[英]Rotate image - leetcode
Apologies if I am asking something stupid (I'm pretty new to coding), but I didn't manage to find a clear explanation to my doubt.如果我问一些愚蠢的问题(我对编码很陌生),我深表歉意,但我没有找到明确的解释来解决我的疑问。 I came across the following problem on leetcode:我在 leetcode 上遇到了以下问题:
You are given an nxn 2D matrix representing an image, rotate the image by 90 degrees (clockwise).给定一个表示图像的 nxn 2D 矩阵,将图像旋转 90 度(顺时针)。 You have to rotate the image in-place, which means you have to modify the input 2D matrix directly.您必须就地旋转图像,这意味着您必须直接修改输入的 2D 矩阵。 DO NOT allocate another 2D matrix and do the rotation.不要分配另一个二维矩阵并进行旋转。 Example: Input: matrix = [[1,2,3],[4,5,6],[7,8,9]] Output: [[7,4,1],[8,5,2],[9,6,3]]示例:输入:matrix = [[1,2,3],[4,5,6],[7,8,9]] 输出:[[7,4,1],[8,5,2], [9,6,3]]
My solution is:我的解决方案是:
class Solution:
def rotate(self, matrix):
l = len(matrix)
clockwise_nums = [matrix[j][i] for i in range(l) for j in range(l - 1, -1, -1)]
final_array = [clockwise_nums[i:i + l] for i in range(0, len(clockwise_nums), l)]
return final_array
The sheer execution (matrix rotation) works but this is not accepted as it's not in-place.纯粹的执行(矩阵旋转)有效,但这不被接受,因为它不是就地的。 But I don't really get what that means.但我真的不明白这意味着什么。 Do you think my approach is way off here and I should try something different?你认为我的方法离这里很远,我应该尝试不同的方法吗? Or is there a way to adjust my solution (was quite happy that I came up with a way to rotate the matrix)?或者有没有办法调整我的解决方案(很高兴我想出了一种旋转矩阵的方法)?

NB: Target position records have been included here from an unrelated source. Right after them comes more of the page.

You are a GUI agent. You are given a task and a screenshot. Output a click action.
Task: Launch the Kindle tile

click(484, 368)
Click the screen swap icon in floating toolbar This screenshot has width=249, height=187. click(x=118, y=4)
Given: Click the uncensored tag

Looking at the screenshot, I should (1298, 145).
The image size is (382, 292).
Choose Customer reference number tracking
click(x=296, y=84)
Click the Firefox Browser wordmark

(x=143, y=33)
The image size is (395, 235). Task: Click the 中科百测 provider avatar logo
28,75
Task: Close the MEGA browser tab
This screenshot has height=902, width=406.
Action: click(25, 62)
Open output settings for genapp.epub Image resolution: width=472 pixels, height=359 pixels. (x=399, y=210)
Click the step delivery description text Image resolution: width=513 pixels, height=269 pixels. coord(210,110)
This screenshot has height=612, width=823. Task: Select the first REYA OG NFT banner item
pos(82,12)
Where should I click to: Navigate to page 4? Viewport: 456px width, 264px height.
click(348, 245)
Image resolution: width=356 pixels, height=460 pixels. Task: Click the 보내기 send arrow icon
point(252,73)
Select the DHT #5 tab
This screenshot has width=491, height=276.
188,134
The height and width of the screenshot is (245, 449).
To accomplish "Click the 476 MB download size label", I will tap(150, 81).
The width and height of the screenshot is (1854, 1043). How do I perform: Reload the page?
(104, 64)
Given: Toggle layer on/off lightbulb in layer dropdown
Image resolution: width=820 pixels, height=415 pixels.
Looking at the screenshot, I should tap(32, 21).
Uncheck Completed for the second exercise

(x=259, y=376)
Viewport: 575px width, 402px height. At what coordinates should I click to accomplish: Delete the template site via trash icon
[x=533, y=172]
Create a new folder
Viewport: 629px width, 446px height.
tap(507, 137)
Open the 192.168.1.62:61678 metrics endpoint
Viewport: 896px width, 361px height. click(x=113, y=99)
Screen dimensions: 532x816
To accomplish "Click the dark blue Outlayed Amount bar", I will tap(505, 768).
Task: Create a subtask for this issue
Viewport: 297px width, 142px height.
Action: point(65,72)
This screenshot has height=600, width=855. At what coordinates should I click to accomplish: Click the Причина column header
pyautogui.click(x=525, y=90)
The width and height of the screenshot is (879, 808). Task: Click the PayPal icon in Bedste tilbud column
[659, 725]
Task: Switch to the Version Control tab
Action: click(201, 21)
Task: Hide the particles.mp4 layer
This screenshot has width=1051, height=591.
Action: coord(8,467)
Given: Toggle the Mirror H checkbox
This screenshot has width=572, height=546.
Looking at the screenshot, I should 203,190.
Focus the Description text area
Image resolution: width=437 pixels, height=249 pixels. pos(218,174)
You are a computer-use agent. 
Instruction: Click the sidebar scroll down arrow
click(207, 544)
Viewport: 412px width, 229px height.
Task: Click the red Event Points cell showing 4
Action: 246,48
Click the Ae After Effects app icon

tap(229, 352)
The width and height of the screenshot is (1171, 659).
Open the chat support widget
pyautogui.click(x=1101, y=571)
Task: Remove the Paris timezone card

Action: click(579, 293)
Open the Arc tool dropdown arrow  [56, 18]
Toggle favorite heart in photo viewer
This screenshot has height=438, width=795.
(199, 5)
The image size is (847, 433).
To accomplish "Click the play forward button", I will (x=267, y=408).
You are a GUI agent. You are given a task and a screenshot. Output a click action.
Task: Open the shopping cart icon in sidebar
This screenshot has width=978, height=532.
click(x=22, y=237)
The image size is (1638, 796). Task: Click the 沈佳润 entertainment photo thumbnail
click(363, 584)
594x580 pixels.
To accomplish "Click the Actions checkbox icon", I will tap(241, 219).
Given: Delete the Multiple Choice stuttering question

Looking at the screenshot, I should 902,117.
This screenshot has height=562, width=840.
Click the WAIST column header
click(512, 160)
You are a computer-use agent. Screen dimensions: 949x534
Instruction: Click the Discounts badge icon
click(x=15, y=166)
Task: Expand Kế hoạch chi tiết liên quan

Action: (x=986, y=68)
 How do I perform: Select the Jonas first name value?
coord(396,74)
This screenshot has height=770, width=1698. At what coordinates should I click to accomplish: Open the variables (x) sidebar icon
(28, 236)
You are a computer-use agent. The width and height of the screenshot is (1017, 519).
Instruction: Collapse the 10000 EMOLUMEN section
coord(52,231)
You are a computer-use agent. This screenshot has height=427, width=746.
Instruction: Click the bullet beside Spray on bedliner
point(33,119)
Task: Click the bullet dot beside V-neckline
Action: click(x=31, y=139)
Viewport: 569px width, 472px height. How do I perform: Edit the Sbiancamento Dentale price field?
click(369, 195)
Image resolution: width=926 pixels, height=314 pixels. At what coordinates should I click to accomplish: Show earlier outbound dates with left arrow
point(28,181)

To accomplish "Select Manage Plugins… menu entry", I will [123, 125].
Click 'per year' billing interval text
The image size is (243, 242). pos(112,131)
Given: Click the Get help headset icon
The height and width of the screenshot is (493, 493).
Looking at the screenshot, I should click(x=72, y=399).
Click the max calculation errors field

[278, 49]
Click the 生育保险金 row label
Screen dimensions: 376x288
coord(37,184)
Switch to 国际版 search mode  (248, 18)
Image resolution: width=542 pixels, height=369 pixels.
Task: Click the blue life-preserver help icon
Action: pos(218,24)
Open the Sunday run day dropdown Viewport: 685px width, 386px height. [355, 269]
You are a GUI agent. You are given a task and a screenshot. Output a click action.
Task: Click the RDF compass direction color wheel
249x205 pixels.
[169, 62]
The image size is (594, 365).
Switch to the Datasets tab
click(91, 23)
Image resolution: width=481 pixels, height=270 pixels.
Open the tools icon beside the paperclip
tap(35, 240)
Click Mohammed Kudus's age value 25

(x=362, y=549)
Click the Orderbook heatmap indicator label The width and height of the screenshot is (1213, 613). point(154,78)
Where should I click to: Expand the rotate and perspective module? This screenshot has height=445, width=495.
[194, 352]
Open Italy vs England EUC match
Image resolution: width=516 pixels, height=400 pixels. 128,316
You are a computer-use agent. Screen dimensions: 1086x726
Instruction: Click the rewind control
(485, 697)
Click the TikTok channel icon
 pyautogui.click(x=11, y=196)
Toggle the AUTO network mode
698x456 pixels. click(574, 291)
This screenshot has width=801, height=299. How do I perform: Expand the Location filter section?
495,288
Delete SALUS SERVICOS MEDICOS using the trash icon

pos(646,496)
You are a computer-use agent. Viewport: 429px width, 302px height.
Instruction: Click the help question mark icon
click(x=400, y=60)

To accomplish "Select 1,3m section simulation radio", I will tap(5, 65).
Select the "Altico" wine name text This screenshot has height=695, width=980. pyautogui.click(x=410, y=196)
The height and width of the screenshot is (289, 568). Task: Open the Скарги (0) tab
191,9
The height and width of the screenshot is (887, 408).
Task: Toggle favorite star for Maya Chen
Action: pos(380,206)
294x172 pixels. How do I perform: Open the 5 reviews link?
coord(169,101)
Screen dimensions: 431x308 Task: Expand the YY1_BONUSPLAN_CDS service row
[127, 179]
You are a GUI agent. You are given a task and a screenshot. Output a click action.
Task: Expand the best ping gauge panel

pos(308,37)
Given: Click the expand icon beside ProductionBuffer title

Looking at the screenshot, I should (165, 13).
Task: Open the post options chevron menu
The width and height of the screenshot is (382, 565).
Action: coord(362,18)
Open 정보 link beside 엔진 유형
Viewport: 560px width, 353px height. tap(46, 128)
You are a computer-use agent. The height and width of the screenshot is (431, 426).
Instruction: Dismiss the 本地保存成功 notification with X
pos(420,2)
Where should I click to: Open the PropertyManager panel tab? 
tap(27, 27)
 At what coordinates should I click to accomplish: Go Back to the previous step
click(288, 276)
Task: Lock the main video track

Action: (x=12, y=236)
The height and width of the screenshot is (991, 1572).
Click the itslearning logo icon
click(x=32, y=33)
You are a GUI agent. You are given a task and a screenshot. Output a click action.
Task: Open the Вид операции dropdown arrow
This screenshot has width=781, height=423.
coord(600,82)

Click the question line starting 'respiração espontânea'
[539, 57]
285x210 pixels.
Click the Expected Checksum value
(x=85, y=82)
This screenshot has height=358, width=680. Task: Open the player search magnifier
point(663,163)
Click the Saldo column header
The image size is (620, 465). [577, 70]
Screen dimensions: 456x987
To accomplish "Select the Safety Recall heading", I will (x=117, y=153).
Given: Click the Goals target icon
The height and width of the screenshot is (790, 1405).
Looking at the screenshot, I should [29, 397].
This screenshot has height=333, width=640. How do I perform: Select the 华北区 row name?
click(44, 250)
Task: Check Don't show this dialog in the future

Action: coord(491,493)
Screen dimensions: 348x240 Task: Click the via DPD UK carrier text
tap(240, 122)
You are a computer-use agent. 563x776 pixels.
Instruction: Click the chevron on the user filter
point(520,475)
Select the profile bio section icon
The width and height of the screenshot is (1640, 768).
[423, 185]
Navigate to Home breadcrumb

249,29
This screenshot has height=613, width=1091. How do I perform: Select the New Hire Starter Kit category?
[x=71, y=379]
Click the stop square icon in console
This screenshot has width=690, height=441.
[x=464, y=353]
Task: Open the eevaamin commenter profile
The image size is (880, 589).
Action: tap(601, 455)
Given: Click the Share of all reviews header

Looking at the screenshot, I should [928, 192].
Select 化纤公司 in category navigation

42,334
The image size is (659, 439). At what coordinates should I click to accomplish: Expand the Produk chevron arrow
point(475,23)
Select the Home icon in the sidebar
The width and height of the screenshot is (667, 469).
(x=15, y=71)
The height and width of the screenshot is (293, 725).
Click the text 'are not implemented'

Also, any tip about in-place algorithm would be much appreciated.此外,任何关于就地算法的提示将不胜感激。 Many thanks!非常感谢!
To understand the difference between "do the operation in-place" and "return a new array", imagine a simpler problem:要理解“就地执行操作”和“返回新数组”之间的区别,请想象一个更简单的问题:
You are given a list.给你一个清单。 Add 1 to every element of the list.将 1 添加到列表的每个元素。
# returning a new array
def add_one_copy(l):
return [x + 1 for x in l]
# in-place
def add_one_inplace(l):
for i in range(len(l)):
l[i] = l[i] + 1
Testing those two functions in the python interactive interpreter highlights the difference:在 python 交互式解释器中测试这两个函数突出了不同之处:
>>> a = [1, 2, 3]
>>> add_one_copy(a)
[2, 3, 4]
>>> a
[1, 2, 3]
>>> add_one_inplace(a)
>>> a
[2, 3, 4]
add_one_copy
returns a result, but does not modify a
. add_one_copy
返回结果,但不a
. add_one_inplace
does not return a result, but modifies the list. add_one_inplace
不返回结果,但会修改列表。 There is the same difference between the python functions sorted
and list.sort
: python 函数sorted
和list.sort
之间有相同的区别:
>>> a = [3,4,2,1]
>>> sorted(a)
[1, 2, 3, 4]
>>> a
[3, 4, 2, 1]
>>> a.sort()
>>> a
[1, 2, 3, 4]
sorted
returns a result, but does not modify the list. sorted
返回结果,但不修改列表。 .sort
modifies the list and does not return a result. .sort
修改列表并且不返回结果。
Now, the problem you are trying to solve is a little bit more complicated than just adding 1 to every element.现在,您要解决的问题比仅向每个元素添加 1 稍微复杂一些。 The difficulty when solving your rotation problem in-place is that you are moving elements around in the matrix;就地解决旋转问题的困难在于您在矩阵中移动元素; when doing that, you must be careful not to overwrite the values of elements which you still need.这样做时,您必须小心不要覆盖您仍然需要的元素的值。 Imagine a slightly harder problem:想象一个稍微难一点的问题:
You are given a list.给你一个清单。 Reverse the order of the elements in the list.颠倒列表中元素的顺序。
# returning a copy
def reverse_copy(l):
return [l[len(l) - i - 1] for i in range(len(l))]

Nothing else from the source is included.